Eccentric punctuation pulls sentences in two directions at once. Paragraphs are regularly shorn of their last few words. Ordinary time is accelerated, paused or advanced frame by frame.
Narratorial perspective toggles between collective "we" and individual "I" in the space of a comma. How appropriate, though, for a novel set among Britain's underclass to lurch in this manner: like a rough sleeper, zigzagging with enigmatic purpose through dutiful ranks of office workers on a city street.
This is not to say that Even the Dogs lacks coherence. It is a whodunit, a murder mystery of sorts, rendered in language that blends the fierce colloquialism of Scottish authors such as Irvine Welsh and James Kelman with a sweeter strain of English melancholy we recognise in voices as disparate as Philip Larkin, V.S. Naipaul and Iain Sinclair.
The combination comes off because McGregor works hard to convince us that the novel's form must be fitted to its content. Even the Dogs' concern is with those who are destitute, addicted, homeless: the most vulnerable and despised group in modern English society. And, since we are lodged for the most part inside the heads of these men and women, it is the coarse eloquence of lives lived at absolute zero that sets the tone of the whole.
On the evidence of McGregor's novel, that tone is grim. We open with the discovery of a murder: a lone man, found dead in a house that evidently has been used as a squat for some time.

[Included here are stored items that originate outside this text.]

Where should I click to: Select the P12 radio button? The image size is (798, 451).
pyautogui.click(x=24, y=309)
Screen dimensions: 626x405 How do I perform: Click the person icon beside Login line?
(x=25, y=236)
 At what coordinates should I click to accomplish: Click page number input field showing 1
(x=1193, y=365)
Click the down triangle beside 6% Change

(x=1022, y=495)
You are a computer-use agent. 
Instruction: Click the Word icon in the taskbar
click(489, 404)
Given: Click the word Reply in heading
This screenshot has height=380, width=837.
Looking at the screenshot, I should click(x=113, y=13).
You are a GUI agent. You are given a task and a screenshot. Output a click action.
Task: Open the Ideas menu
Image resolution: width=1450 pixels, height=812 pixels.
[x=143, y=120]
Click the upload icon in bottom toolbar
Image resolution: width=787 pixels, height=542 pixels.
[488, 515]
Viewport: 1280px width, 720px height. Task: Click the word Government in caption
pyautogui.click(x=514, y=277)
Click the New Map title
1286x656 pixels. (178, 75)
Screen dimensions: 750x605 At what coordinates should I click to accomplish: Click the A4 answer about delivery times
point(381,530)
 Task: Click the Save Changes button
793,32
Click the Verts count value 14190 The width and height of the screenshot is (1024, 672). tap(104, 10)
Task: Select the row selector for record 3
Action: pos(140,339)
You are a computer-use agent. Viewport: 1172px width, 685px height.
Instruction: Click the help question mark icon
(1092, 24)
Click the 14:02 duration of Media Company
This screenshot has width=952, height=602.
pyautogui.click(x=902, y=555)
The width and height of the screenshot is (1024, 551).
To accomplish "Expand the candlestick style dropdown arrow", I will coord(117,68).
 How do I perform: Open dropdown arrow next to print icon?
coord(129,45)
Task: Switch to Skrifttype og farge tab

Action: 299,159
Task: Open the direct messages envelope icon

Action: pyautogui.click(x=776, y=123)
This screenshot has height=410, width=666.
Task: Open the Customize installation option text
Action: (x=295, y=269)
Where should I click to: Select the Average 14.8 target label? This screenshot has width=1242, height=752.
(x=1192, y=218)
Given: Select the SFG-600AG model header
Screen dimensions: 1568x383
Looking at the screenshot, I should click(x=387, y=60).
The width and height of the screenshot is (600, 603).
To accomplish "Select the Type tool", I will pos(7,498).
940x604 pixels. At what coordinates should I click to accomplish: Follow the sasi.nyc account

In time-lapse flashback we learn that this is Robert, a husband and father whose family left him years before.
Robert is so firmly trapped inside his grief that he succumbs to alcoholism. He takes up with a fellow drinker, Steve, a Falklands veteran destroyed by that conflict, and eventually opens his home to other lost souls.
These junkies and prostitutes, petty thieves and abandoned single mothers form the Greek chorus of a low-rent tragedy. As the narrative proceeds it is their individual stories that McGregor attempts to tell. And as each struggles with the fact of Robert's death, seeks in some small way to honour his passing, the author reveals how they got lost in the first place.
The group is linked by common mourning: so, McGregor quietly suggests, they should be seen as a community. More than this, the amateur detective-work undertaken by Danny, one of their number, joins with the testimony given by the others to form an alternative investigation. Above, through five sections, the official progress of the police, followed by the bureaucratic machinery that tests the body and organises its disposal; below, an urgent inquiry, concerning a fellow human being who is loving, beloved. The author subtly invites us to subvert the usual hierarchies of moral worth.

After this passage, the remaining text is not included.